[Provided material Boundary: Start]
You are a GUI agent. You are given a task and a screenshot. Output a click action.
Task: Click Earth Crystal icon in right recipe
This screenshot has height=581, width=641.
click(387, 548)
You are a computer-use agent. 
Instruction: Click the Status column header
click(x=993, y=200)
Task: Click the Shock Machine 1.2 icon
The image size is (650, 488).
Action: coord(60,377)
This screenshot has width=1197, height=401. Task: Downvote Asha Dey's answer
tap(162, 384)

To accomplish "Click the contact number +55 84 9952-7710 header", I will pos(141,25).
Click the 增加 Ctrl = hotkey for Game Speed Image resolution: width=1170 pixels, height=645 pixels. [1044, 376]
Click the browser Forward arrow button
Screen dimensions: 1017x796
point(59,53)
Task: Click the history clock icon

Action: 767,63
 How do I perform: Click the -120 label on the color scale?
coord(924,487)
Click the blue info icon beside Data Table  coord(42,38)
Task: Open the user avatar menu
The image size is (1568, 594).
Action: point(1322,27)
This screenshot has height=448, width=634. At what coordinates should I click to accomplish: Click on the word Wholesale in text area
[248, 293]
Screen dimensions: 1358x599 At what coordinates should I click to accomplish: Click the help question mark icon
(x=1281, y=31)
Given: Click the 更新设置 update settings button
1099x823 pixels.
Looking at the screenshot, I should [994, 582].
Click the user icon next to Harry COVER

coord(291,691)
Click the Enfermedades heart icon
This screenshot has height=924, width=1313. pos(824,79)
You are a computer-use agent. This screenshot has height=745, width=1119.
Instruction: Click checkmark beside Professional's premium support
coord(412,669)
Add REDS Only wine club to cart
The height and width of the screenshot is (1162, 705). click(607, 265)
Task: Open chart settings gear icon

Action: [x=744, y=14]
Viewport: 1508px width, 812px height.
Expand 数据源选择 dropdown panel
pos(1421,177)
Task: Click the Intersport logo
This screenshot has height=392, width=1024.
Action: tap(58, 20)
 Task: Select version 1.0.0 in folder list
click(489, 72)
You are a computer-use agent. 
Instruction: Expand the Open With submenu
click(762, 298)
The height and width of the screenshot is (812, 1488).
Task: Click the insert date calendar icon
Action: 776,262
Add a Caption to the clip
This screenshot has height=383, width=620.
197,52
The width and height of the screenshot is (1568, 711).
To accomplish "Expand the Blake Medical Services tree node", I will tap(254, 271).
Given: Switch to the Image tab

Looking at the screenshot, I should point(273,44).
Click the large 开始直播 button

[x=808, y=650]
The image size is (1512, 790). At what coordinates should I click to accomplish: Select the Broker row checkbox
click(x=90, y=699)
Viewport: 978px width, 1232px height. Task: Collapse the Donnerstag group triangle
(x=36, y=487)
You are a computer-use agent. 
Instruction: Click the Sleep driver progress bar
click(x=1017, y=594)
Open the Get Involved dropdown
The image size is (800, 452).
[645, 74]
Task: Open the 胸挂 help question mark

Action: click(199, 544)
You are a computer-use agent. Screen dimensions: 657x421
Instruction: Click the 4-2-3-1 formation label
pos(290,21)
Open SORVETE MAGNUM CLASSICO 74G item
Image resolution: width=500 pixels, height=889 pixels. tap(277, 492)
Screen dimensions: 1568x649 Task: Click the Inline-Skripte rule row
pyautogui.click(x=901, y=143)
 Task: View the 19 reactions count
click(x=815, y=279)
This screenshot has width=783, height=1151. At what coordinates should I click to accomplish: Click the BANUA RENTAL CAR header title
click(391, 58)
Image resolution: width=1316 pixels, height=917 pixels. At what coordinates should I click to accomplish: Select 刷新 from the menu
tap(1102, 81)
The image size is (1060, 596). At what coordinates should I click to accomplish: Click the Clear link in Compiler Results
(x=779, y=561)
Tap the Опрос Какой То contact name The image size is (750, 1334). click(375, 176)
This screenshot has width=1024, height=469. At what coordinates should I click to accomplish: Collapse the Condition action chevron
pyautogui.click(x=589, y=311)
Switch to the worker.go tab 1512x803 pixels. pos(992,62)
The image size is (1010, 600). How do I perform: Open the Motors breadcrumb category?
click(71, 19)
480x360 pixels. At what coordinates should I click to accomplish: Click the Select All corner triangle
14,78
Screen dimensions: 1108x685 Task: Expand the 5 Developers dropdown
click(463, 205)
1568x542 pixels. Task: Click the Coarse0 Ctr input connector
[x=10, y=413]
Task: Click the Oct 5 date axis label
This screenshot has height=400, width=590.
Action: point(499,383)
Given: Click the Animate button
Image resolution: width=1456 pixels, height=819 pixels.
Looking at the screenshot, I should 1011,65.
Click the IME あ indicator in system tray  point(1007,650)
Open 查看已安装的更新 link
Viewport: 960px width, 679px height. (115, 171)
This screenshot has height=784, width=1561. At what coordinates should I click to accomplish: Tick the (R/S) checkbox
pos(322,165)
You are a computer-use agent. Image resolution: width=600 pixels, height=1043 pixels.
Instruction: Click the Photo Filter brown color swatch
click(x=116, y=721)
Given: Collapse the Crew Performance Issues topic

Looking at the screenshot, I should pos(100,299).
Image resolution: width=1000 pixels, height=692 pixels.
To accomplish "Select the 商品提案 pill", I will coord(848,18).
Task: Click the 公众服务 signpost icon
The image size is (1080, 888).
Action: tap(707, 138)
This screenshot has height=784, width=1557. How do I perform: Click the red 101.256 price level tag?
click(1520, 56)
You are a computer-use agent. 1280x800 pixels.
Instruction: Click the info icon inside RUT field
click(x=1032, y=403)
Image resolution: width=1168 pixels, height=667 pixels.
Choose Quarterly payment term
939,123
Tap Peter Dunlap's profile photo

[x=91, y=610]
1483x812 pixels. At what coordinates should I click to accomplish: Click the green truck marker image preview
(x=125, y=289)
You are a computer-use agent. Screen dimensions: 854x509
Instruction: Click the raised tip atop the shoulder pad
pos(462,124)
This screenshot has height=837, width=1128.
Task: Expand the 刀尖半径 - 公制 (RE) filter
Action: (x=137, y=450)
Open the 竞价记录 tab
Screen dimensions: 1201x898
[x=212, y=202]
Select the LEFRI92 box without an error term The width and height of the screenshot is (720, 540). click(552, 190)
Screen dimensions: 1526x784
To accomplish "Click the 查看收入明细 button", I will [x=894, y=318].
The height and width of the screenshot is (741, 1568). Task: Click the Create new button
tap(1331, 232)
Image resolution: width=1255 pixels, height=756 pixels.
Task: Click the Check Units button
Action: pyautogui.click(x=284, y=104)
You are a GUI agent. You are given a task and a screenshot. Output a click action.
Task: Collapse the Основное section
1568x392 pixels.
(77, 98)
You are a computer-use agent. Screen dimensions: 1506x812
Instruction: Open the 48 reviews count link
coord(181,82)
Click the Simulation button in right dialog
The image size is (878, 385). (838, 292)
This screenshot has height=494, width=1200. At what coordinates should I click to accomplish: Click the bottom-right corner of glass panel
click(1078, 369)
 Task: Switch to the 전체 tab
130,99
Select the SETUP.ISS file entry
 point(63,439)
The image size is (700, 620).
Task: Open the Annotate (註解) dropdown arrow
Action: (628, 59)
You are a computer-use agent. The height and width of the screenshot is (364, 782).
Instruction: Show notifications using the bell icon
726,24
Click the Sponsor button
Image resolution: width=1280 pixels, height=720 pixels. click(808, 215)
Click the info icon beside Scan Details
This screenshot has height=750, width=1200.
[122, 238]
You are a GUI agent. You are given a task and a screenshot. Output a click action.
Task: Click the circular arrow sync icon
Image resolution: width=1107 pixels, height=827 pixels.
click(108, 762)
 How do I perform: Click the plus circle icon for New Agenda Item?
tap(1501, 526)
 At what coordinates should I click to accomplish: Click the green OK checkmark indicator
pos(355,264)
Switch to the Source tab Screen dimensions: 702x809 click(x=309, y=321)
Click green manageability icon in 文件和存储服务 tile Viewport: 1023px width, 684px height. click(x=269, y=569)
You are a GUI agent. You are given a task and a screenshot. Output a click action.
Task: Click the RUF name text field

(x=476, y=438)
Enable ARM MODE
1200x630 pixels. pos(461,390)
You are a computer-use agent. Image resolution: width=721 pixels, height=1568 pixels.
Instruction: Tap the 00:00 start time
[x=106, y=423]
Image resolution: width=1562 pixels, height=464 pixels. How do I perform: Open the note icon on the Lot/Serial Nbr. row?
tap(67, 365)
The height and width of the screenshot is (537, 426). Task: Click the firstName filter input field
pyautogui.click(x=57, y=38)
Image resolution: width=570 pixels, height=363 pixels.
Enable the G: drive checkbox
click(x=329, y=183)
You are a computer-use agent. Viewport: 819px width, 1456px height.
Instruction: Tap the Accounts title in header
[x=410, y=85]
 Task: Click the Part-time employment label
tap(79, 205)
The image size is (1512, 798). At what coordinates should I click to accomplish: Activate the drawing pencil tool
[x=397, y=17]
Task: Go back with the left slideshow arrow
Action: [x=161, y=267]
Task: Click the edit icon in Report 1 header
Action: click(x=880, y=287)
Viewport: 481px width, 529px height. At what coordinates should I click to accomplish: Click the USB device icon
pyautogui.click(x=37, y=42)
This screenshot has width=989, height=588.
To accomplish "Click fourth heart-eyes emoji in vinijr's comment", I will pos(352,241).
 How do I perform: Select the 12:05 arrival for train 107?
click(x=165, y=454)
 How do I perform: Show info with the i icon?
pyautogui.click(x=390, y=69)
[Provided material Boundary: End]
• **About this task**: Can you repeat, word for word, every line above from the one containing "Instruction: Click the Status column header" down to the one containing "Task: Click the Intersport logo", including both?

• **Output of the exercise**:
Instruction: Click the Status column header
click(x=993, y=200)
Task: Click the Shock Machine 1.2 icon
The image size is (650, 488).
Action: coord(60,377)
This screenshot has width=1197, height=401. Task: Downvote Asha Dey's answer
tap(162, 384)

To accomplish "Click the contact number +55 84 9952-7710 header", I will pos(141,25).
Click the 增加 Ctrl = hotkey for Game Speed Image resolution: width=1170 pixels, height=645 pixels. [1044, 376]
Click the browser Forward arrow button
Screen dimensions: 1017x796
point(59,53)
Task: Click the history clock icon

Action: 767,63
 How do I perform: Click the -120 label on the color scale?
coord(924,487)
Click the blue info icon beside Data Table  coord(42,38)
Task: Open the user avatar menu
The image size is (1568, 594).
Action: point(1322,27)
This screenshot has height=448, width=634. At what coordinates should I click to accomplish: Click on the word Wholesale in text area
[248, 293]
Screen dimensions: 1358x599 At what coordinates should I click to accomplish: Click the help question mark icon
(x=1281, y=31)
Given: Click the 更新设置 update settings button
1099x823 pixels.
Looking at the screenshot, I should [994, 582].
Click the user icon next to Harry COVER

coord(291,691)
Click the Enfermedades heart icon
This screenshot has height=924, width=1313. pos(824,79)
You are a computer-use agent. This screenshot has height=745, width=1119.
Instruction: Click checkmark beside Professional's premium support
coord(412,669)
Add REDS Only wine club to cart
The height and width of the screenshot is (1162, 705). click(607, 265)
Task: Open chart settings gear icon

Action: [x=744, y=14]
Viewport: 1508px width, 812px height.
Expand 数据源选择 dropdown panel
pos(1421,177)
Task: Click the Intersport logo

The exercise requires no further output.